- TRY IT
Across the entries that follow, work out the number of lines containing the string "toolbar", and state it alone.

+++ DATA SHOWN

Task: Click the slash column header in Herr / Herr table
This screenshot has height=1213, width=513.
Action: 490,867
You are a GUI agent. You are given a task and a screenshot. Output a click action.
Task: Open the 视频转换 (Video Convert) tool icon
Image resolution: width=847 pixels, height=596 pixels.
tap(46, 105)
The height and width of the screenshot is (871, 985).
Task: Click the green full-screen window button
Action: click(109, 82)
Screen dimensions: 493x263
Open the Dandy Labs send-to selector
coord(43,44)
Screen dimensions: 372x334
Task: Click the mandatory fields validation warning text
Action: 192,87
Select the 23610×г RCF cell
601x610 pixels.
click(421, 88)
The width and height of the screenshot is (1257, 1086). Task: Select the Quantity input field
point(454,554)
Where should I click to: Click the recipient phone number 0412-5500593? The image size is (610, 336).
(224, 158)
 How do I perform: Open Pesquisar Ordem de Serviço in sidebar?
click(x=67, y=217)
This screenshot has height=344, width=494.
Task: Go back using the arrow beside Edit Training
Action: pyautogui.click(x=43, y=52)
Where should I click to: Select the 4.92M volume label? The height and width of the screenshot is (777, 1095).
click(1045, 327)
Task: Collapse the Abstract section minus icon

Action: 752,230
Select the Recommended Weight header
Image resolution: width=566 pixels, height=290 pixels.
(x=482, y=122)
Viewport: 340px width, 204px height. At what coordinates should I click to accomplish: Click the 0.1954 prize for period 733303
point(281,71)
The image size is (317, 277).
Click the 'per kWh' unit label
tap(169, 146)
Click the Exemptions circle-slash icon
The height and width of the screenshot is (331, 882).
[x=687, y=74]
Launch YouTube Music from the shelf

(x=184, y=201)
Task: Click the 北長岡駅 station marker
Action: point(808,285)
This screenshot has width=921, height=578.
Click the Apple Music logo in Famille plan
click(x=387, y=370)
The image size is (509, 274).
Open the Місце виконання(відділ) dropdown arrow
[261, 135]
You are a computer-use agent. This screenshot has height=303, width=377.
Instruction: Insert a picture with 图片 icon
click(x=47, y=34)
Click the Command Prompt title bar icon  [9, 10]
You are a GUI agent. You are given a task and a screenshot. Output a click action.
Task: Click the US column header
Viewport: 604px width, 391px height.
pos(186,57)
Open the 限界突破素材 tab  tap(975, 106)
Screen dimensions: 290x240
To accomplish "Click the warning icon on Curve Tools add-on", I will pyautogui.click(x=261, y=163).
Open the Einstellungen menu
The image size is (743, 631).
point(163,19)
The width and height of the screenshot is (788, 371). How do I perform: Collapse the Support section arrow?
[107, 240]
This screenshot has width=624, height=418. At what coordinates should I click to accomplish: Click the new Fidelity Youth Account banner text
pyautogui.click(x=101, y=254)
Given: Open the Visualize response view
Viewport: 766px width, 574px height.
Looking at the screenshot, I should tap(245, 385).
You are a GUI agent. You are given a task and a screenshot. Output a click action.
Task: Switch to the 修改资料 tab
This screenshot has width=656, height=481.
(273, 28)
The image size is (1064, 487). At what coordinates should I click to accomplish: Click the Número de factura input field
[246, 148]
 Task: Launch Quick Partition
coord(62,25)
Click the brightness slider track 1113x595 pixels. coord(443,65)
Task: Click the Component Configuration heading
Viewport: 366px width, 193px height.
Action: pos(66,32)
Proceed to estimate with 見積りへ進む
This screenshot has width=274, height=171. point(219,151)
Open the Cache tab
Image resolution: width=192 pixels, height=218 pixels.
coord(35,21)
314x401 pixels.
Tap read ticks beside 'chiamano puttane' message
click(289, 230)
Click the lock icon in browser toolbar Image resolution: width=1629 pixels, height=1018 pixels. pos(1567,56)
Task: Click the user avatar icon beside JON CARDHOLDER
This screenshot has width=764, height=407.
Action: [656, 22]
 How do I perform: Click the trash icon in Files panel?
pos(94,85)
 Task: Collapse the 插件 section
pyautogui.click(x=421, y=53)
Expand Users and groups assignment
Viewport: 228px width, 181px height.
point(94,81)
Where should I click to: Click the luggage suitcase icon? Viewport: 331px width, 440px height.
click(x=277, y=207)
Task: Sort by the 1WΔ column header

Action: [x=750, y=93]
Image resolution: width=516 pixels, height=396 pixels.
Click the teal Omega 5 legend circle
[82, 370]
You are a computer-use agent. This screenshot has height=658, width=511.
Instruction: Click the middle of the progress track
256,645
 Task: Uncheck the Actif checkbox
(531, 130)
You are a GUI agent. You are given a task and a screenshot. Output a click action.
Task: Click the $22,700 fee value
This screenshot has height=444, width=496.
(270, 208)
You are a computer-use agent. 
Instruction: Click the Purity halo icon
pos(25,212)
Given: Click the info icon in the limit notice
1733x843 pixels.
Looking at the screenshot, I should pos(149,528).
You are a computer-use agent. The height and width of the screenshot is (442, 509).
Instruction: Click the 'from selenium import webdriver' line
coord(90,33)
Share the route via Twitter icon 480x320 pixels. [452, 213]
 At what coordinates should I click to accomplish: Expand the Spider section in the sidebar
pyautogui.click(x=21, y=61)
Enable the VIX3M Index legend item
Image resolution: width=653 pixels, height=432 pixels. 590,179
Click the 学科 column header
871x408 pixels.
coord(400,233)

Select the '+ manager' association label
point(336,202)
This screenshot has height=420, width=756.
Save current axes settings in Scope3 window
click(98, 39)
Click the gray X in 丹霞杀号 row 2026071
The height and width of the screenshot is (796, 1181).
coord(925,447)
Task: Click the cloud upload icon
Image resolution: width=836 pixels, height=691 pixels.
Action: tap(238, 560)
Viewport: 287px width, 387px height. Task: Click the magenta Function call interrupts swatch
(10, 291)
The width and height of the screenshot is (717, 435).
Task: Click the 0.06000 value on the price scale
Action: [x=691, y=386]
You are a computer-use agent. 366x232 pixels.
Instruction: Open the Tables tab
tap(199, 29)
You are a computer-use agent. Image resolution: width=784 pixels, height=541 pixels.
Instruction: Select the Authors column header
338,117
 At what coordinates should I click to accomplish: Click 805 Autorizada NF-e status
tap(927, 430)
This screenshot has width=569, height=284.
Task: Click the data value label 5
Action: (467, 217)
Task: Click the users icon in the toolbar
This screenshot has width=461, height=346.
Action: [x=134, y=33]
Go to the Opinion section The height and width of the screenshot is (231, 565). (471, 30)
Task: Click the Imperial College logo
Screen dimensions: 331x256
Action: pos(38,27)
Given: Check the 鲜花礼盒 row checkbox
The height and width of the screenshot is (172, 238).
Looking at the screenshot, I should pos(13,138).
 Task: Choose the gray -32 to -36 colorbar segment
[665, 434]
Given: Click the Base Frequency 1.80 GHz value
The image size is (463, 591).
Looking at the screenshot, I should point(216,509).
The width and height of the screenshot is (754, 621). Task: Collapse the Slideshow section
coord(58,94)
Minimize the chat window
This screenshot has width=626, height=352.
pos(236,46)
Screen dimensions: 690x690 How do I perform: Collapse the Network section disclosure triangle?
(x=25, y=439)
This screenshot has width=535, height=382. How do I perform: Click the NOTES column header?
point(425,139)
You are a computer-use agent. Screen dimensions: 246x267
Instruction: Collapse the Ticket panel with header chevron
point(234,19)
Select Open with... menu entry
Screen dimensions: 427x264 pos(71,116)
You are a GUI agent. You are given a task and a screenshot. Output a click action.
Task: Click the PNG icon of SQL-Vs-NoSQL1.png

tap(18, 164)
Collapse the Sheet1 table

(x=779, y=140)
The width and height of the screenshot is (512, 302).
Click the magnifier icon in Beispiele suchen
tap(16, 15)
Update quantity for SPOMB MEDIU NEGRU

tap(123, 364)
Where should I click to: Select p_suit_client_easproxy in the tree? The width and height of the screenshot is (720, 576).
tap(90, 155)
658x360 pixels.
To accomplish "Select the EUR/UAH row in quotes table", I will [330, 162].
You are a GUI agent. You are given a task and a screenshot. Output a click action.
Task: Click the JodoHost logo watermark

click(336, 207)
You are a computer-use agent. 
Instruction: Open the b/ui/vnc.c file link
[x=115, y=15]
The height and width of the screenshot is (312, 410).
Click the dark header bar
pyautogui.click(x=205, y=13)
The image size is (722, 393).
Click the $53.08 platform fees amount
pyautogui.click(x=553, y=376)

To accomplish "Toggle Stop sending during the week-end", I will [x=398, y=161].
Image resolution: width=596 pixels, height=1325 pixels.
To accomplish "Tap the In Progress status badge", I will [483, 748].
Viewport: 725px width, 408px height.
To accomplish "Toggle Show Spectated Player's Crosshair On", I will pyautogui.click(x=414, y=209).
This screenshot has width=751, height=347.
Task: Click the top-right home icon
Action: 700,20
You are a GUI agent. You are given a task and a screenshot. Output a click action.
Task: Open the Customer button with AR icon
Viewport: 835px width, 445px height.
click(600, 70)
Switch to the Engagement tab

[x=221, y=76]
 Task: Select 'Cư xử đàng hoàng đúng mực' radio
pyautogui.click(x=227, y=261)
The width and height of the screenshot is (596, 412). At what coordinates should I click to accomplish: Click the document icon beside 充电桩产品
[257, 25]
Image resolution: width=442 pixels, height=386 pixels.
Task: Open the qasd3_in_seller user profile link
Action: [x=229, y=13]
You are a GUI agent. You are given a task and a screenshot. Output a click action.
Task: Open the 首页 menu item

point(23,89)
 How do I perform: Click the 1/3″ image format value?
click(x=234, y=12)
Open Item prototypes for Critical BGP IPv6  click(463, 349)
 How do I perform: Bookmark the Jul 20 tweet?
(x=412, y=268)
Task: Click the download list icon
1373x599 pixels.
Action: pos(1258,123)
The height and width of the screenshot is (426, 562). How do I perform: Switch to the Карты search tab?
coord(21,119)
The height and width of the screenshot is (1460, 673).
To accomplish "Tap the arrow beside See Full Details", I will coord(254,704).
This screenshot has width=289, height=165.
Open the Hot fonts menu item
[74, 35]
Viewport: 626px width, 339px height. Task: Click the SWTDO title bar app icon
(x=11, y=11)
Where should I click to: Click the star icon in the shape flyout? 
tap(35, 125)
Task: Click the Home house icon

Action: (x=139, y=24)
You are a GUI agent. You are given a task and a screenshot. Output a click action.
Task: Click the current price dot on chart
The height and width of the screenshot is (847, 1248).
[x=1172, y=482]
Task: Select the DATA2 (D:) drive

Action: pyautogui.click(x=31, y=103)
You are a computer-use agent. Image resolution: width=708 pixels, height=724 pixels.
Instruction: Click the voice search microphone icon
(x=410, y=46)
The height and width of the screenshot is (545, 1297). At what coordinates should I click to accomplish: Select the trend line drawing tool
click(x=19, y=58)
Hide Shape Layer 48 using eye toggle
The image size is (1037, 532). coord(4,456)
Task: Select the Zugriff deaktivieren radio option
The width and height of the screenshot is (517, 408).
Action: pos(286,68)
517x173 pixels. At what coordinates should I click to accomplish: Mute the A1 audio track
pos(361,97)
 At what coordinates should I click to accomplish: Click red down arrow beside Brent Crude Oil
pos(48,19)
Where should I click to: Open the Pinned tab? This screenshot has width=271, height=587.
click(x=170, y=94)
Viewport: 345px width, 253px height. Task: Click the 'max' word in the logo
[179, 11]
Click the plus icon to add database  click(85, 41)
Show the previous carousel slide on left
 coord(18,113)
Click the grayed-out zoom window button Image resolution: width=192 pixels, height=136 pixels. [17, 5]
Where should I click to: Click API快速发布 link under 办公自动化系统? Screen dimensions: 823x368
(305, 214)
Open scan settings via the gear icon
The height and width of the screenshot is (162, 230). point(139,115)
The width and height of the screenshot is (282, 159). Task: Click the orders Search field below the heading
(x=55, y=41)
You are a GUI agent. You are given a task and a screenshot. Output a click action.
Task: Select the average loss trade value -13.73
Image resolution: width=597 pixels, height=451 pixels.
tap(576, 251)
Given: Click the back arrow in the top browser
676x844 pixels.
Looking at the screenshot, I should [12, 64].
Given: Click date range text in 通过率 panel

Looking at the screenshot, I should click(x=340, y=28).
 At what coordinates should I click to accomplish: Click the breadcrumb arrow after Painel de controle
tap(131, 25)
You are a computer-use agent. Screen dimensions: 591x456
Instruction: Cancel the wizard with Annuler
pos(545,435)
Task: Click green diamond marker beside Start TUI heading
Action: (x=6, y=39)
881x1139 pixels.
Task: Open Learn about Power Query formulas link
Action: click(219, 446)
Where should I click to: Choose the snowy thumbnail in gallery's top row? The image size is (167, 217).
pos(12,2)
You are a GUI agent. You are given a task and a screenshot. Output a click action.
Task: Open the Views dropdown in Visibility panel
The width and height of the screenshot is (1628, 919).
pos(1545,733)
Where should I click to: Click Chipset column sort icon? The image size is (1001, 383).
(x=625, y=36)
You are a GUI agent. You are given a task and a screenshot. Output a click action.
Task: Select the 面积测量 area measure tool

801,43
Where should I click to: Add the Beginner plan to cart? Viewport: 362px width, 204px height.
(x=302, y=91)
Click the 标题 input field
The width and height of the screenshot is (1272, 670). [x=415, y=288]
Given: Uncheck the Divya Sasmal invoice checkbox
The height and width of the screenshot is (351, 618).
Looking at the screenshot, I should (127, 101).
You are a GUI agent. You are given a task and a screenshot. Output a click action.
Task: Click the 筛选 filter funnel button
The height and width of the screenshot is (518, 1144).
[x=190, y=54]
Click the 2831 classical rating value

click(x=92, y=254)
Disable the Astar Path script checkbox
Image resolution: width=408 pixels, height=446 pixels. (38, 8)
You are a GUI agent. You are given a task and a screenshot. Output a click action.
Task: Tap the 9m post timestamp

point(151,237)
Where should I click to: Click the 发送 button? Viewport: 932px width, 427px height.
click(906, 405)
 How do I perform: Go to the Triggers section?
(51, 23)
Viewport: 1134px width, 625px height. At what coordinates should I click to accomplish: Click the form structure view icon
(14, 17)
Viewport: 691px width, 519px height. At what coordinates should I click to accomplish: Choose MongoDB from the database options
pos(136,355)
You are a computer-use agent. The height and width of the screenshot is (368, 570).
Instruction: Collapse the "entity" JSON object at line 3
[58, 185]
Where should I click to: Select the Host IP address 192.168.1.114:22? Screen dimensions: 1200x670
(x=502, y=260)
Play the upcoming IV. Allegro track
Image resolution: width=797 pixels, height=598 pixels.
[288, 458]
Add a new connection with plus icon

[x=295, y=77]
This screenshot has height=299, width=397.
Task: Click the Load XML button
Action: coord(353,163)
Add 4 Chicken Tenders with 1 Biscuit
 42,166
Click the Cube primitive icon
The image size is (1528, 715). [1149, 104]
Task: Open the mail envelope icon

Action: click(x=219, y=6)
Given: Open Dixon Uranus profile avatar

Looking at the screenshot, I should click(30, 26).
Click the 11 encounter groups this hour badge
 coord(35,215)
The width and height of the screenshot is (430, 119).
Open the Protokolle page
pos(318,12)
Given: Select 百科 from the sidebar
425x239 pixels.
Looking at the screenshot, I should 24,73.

++++++

- ANSWER TO THE EXERCISE
2